Pathogenesis of Mucositis

It is now understood that following the insult of chemotherapy or radiotherapy, the development of overt mucositis is the result of a complex interplay between all levels of the epithelium and sub-epithelial tissues. Generation of reactive oxygen species (ROS) seems to be a key event, leading to direct damage of cells, tissues and blood vessels. The direct cell damage, however, is not sufficient to lead to the severity of mucosal damage that is later seen. Rather, ROS also lead to stimulation of various transcription factors, such as nuclear factor (NF)-kappa B, and activation of pro-inflammatory cytokines tumour necrosis factor (TNF)-alpha, interleukin (IL)-1beta and IL-6. There is also activation of the cyclo-oxygenase-2 pathway, and consequent angiogenesis, as well as activation of the ceramide pathway and macrophages. Following on from this, there develops a feedback loop leading to amplification of the response, probably mediated by the pro-inflammatory cytokines. It is important to note that all this occurs within hours of the insult, and thus days before any overt damage is visible.

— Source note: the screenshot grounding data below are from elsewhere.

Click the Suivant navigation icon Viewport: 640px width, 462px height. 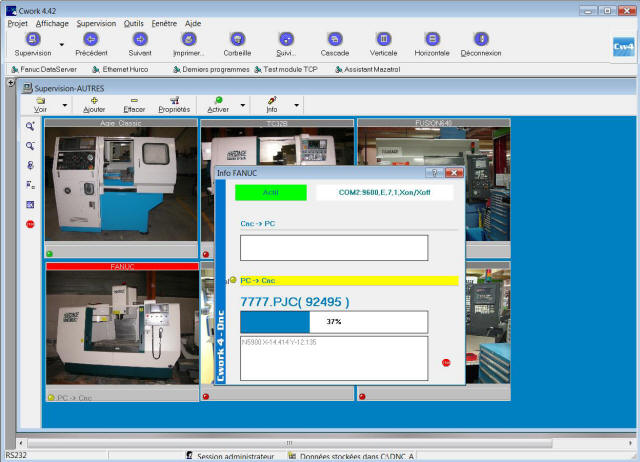click(x=139, y=39)
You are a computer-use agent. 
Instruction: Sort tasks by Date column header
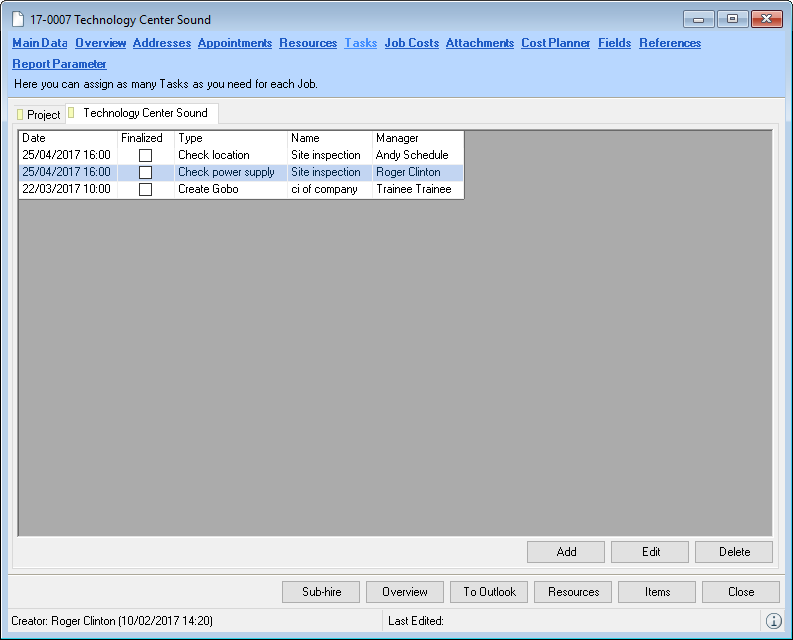click(67, 138)
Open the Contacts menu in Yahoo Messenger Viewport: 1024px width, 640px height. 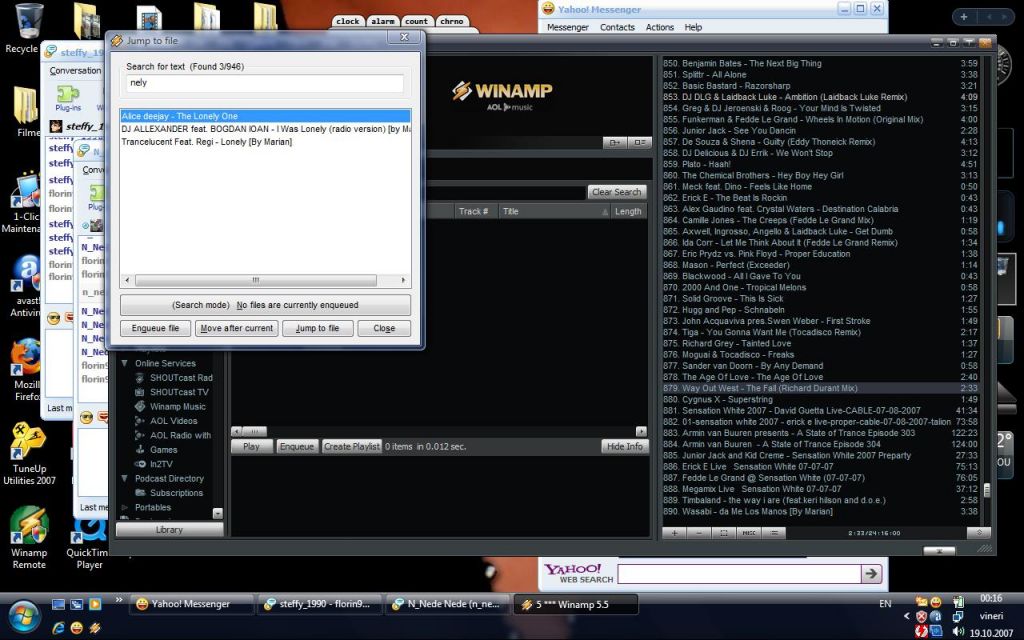click(x=617, y=27)
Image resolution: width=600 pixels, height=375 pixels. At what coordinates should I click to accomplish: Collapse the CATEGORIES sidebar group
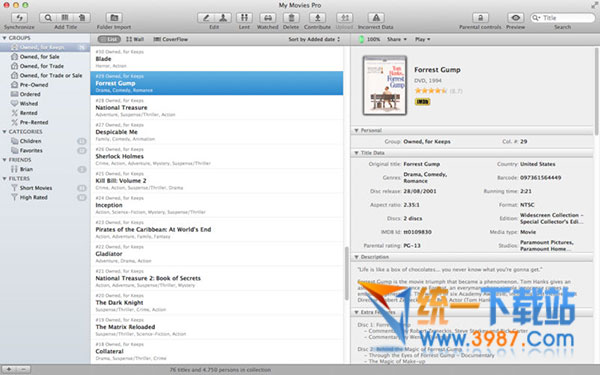pyautogui.click(x=5, y=132)
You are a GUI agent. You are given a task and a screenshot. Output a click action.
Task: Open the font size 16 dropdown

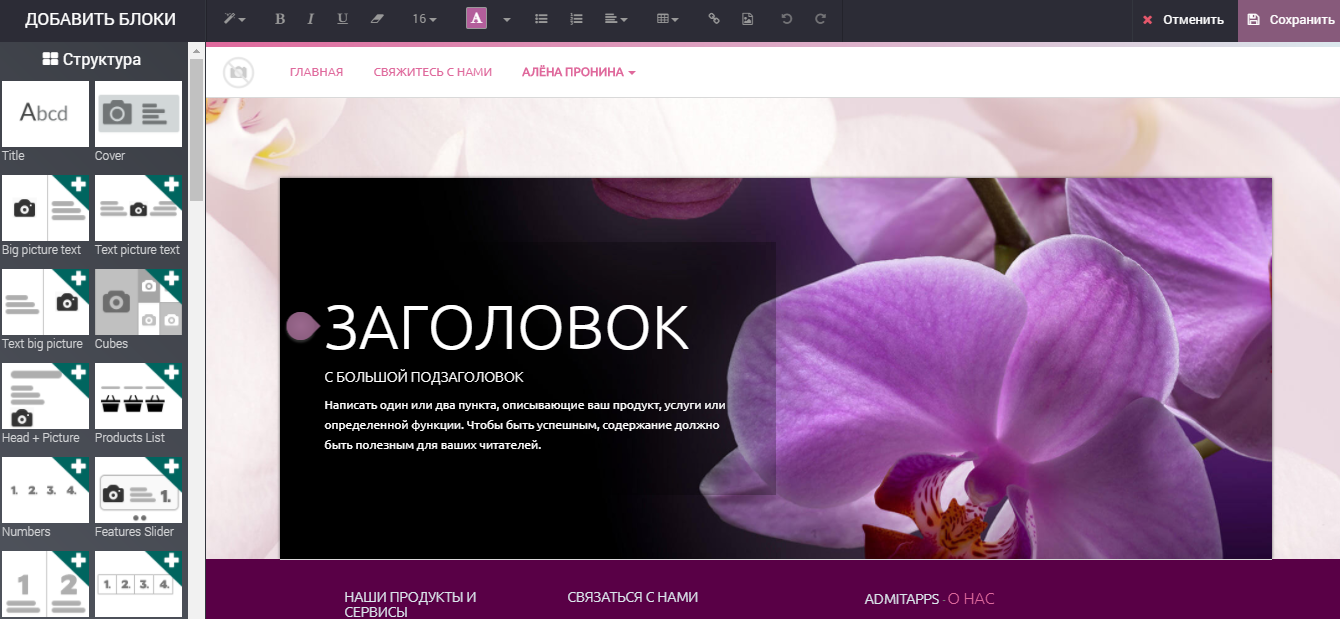click(423, 18)
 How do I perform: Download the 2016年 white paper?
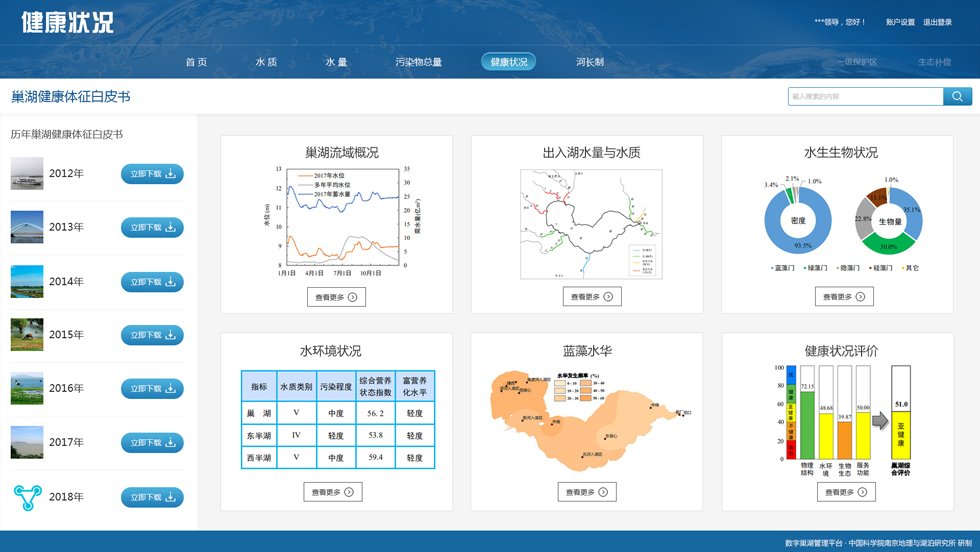click(x=152, y=389)
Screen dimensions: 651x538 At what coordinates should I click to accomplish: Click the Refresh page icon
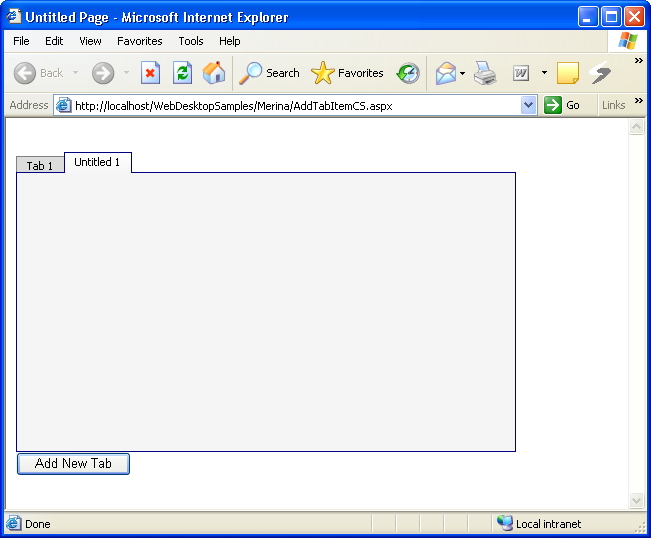pyautogui.click(x=182, y=73)
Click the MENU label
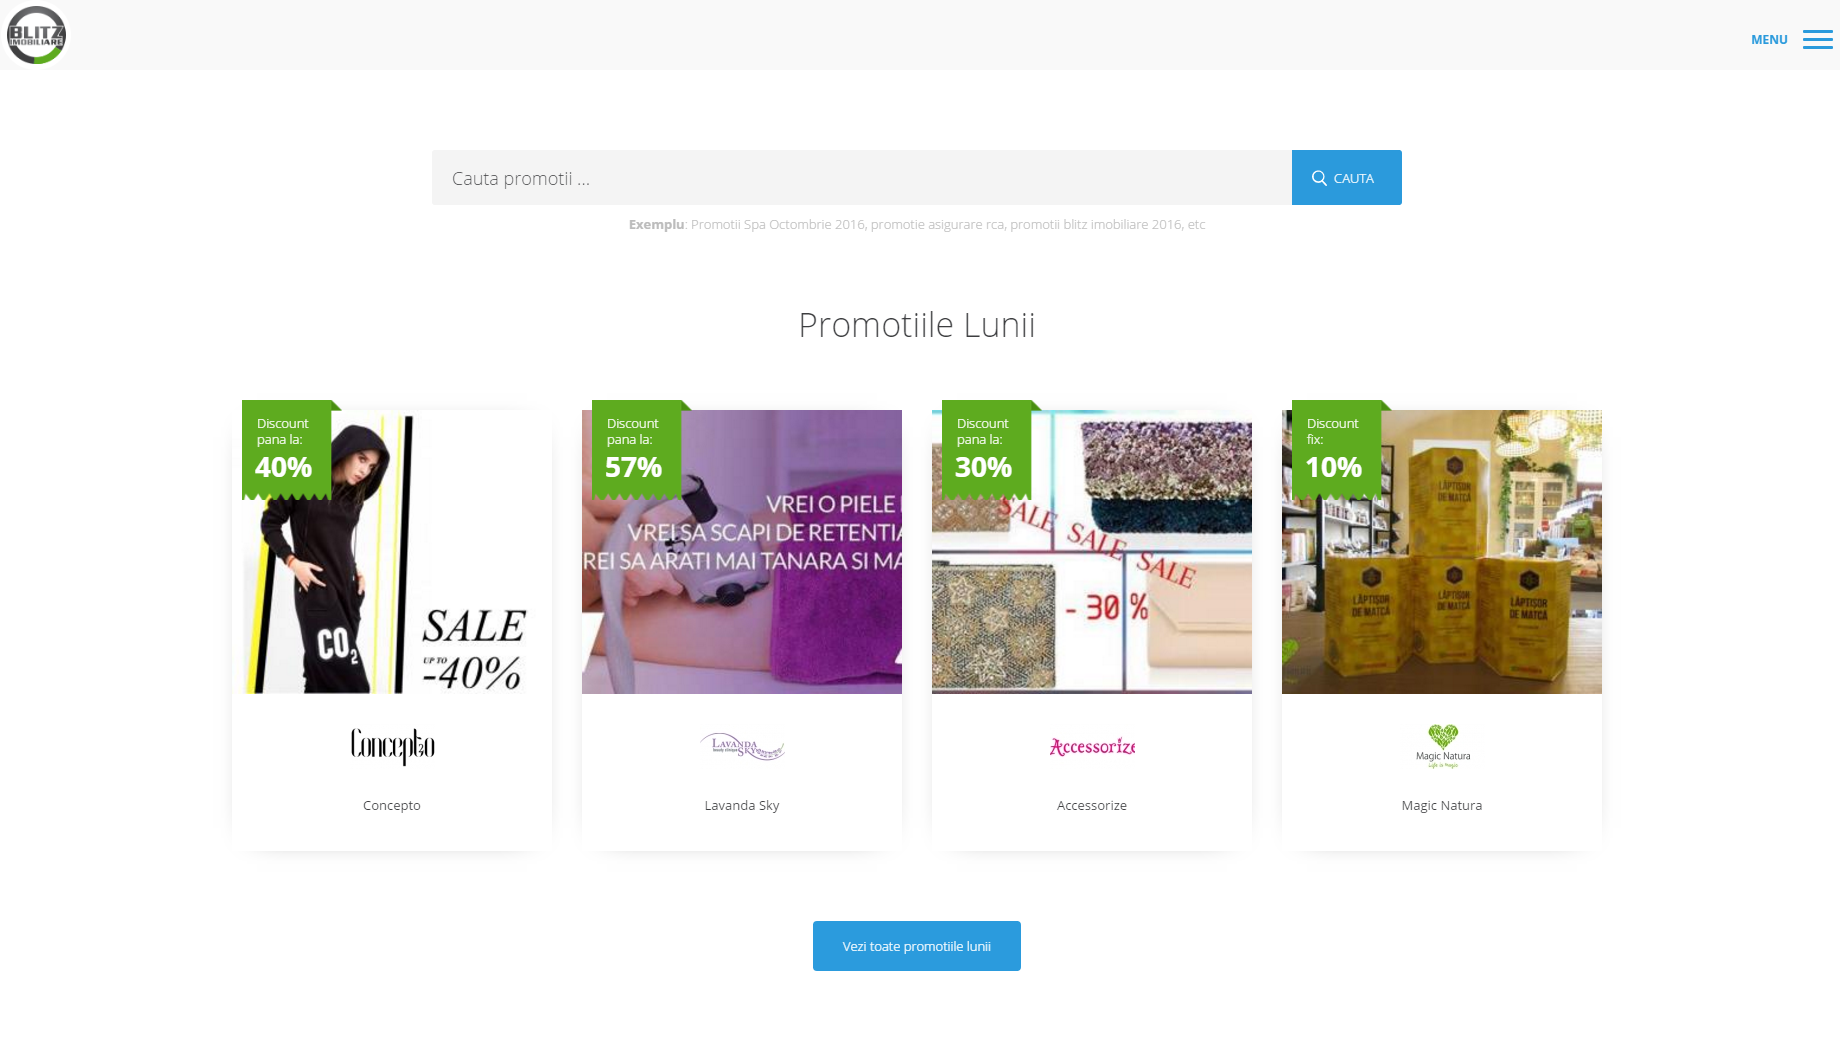 pyautogui.click(x=1769, y=40)
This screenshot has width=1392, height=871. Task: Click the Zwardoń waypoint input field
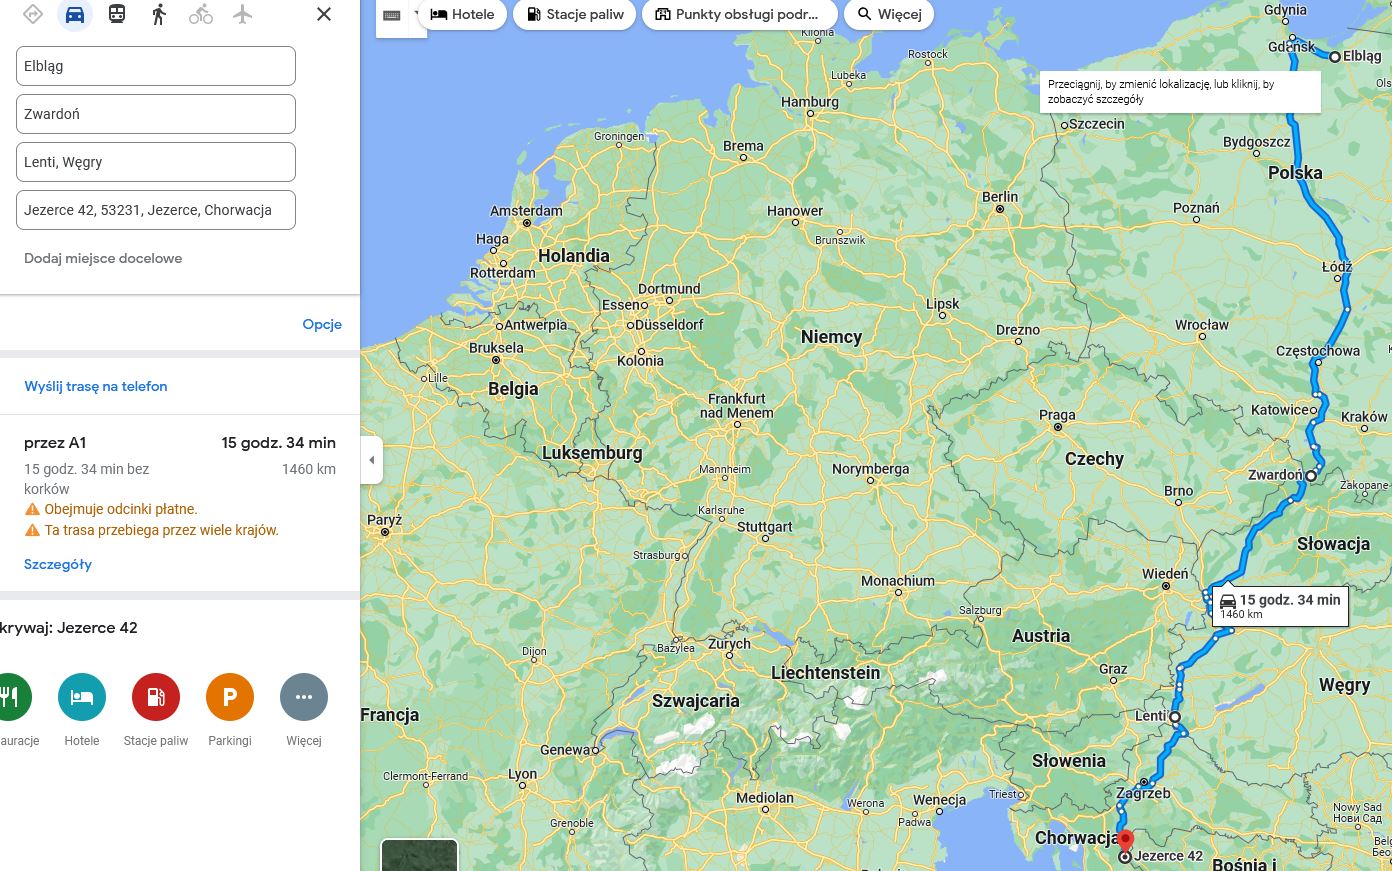click(x=156, y=114)
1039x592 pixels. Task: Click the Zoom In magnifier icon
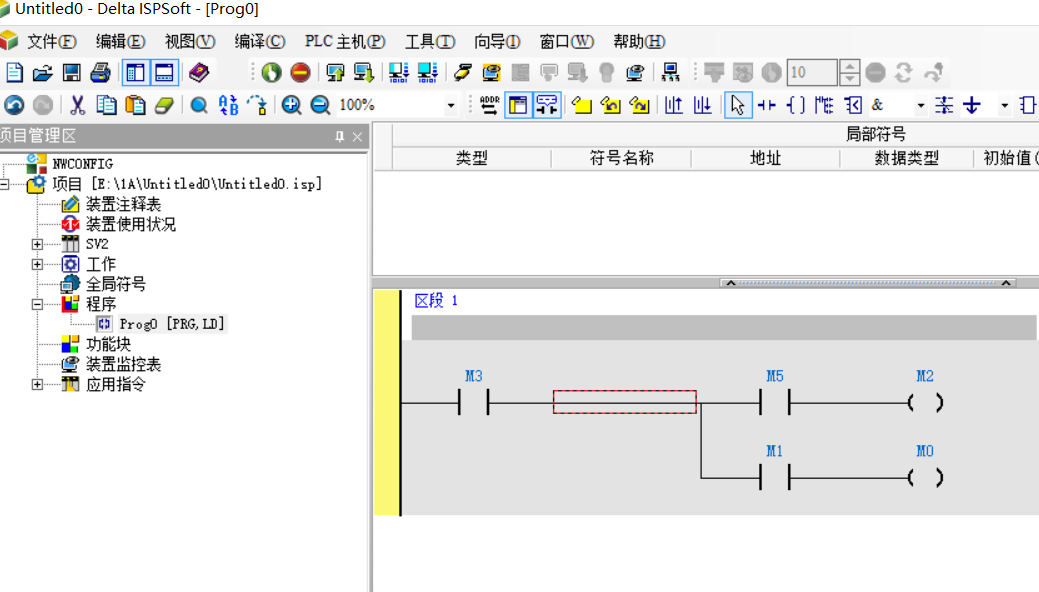[x=291, y=105]
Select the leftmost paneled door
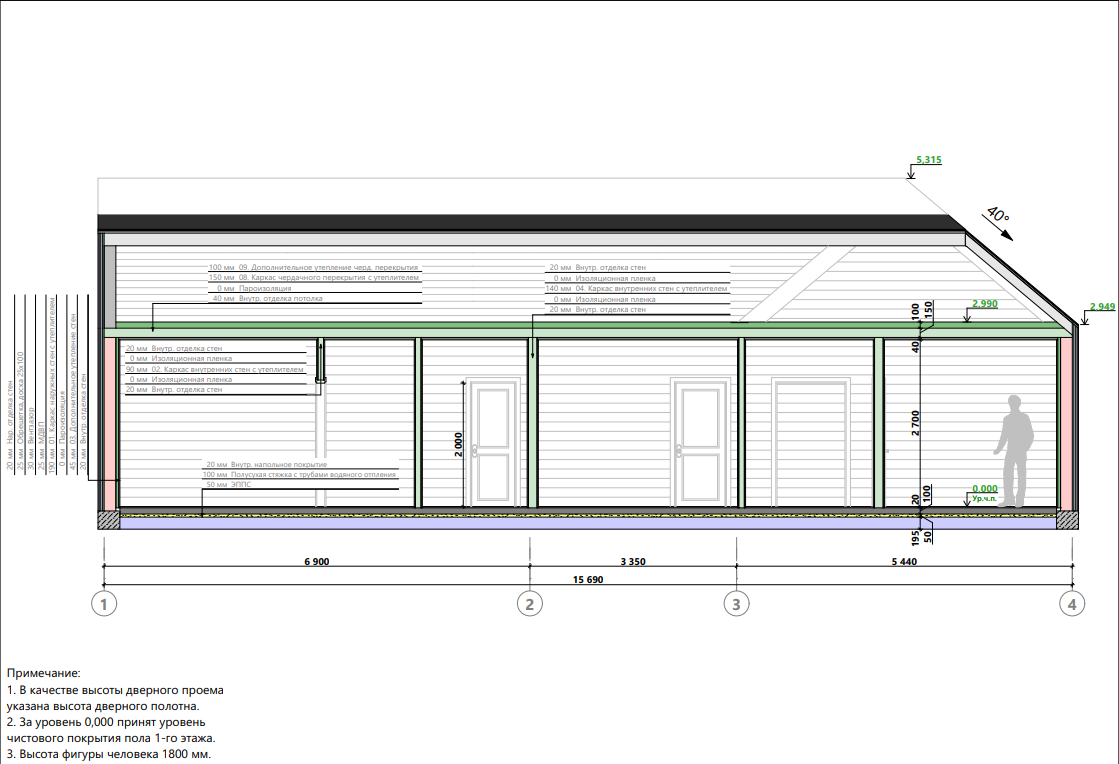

After several days, ulcers do develop, but not uniformly over the mucosa – the reason for this is not clear. Also unknown is why some people suffer from mucositis limited to one area of the alimentary canal, whereas others develop generalised damage. Bacterial colonisation is possible during the ulcerative phase, and can lead to systemic infection. Eventually, signalling from the extracellular matrix leads to increased epithelial proliferation and healing. However, even when the mucosa again appears normal, it is possible to measure residual angiogenesis, and the patient remains at risk of further mucositis with on-going anti-cancer therapy.

Guidelines for Prevention and Treatment of Mucositis

The Mucositis Study Group of MASCC/ International Society for Oral Oncology (ISOO) reviewed the literature relating to mucositis from 1966 to 2002 in its initial guidelines. One of the major findings was that while many different agents had been tried, the quality and size of the published studies was such that, often, no recommendation for treatment could be made. However, one great benefit that did come out of the process was the forging of cross-discipline and international collaborations that have led to faster advances in understanding the patho-biology of mucositis, the ability to develop prospective clinical trials to look at the burden of illness and the more rational targeting of treatment. A summary of the guidelines that were possible is shown in Table 2.

Future Directions

Since the publication of the MASCC/ISOO mucositis guidelines, the FDA has approved the use of Palifermin1 for the reduction of oral mucositis in patients with haematological malignancies undergoing high dose chemotherapy and total body irradiation (TBI) with autologous stem cell transplant. Palifermin is a keratinocyte growth factor. It acts by stimulation of epithelial cell proliferation, leading to enhanced epithelial cell survival, maintenance of intracellular junctions, desmosomal attachments, and epithelial barrier integrity. It is a member of the fibroblast growth factor family, and several other members of this family are in various stages of development for the treatment of mucositis.

There is a theoretical risk with all the targeted growth factors that they may cause tumour protection, but there is currently no clinical evidence to support this.

Summary

For the first time, there are now agents available that can alleviate this distressing side effect of anticancer therapy. This will have the effect of improving quality of life for patients with cancer, reducing costs and possibly improving patient survival by reducing treatment reductions and delays. However, there is much more work to be undertaken to completely solve this problem.